The treatment of primary and metastatic lung cancer is the most common condition treated with the help of airway stents rendering an unobstructed airway. Other indications include primary airway tumors, thyroid cancer, inflammatory lesions, vascular compression, head and neck tumors, oesophageal cancer, idiopathic benign tracheal stenonsis and others. This process ensures durable palliation in unresectable patients with central airway obstruction and there is a need for frequent multiple procedures and stents to maintain unobstructed airway.

The choice of stent depends on the type of lesion to be treated, resource availability and in the presence of a dedicated operator. Proper stent sizing can be achieved by reviewing the computed tomography images and other methods. The length is a stent to be used is a very critical parameter to be considered in order to ensure proper functioning of these stents. For instance, if the diameter if these stents is too small than the size if the lesion, then they might migrate from its original position and of the length of the stent is too large, it might cause stress on the airway wall, hence, the length of the stent should exceed the length of the lesion to some degree. Migration of the stent results in several side effects such as breakage of metal fibers, granuloma formation, hemoptysis and pain.

The placement of the stent should be avoided in case of a non-viable lung. Placement of the stent should be performed by highly trained pulmonologists. It is mandate for the trainees to perform atleast 20 supervised procedures in order to establish a basic competency and to maintain the competency these operators should perform more than 10 procedures per year and furthermore these operators should be proficient in placement of both silicone and flexible stents.

The market for airway stents can be segmented by type and applications. Metallic and silicone stents are the two major types of airway stents available commercially. Factors such as patient safety, proficiency in stent placement and other regulatory policies govern the market growth. Geographically, North America and Europe regions are the major revenue contributors to this market majorly due to increasing incidence of lung cancers and high disposable incomes. Asia Pacific and Rest of the World provide lucrative business opportunities in this area owing to the large patient population and improved healthcare facilities.
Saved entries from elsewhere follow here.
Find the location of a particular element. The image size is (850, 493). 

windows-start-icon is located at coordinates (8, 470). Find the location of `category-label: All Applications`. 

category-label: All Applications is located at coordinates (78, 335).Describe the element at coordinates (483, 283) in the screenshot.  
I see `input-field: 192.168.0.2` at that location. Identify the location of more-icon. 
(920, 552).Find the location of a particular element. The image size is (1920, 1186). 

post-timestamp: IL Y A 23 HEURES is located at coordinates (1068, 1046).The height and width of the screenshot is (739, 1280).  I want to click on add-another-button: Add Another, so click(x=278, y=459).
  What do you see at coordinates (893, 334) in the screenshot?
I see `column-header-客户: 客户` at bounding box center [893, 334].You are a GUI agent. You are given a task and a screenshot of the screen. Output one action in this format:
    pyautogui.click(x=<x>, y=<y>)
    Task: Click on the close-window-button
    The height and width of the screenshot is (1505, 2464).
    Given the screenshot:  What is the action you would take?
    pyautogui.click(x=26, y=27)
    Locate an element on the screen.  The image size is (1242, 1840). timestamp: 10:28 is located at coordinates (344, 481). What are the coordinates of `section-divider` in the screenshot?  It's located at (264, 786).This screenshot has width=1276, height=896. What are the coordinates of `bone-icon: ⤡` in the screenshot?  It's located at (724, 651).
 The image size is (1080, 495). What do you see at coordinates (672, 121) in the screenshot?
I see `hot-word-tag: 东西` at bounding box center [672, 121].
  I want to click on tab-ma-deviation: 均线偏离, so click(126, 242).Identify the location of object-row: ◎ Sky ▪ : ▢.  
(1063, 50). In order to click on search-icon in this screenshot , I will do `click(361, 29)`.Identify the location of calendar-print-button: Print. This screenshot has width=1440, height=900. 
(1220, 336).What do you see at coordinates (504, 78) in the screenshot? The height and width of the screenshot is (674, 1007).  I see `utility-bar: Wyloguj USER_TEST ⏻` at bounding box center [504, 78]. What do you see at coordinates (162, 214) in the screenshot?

The major factors favoring the airway stent market are consistent increase in lung cancer incidence worldwide and development of novel and efficient stents to treat airway disorders. On the other hand factors such as lack of trained operators and side effects caused due to migration of the stents might hamper the acceptance thereby affecting the market growth. Novatech SA, Boston Medical Products, Inc., Boston Scientific Corporation, TAEWOONG Medical Co., Ltd.  constitute some of the companies operating in this market.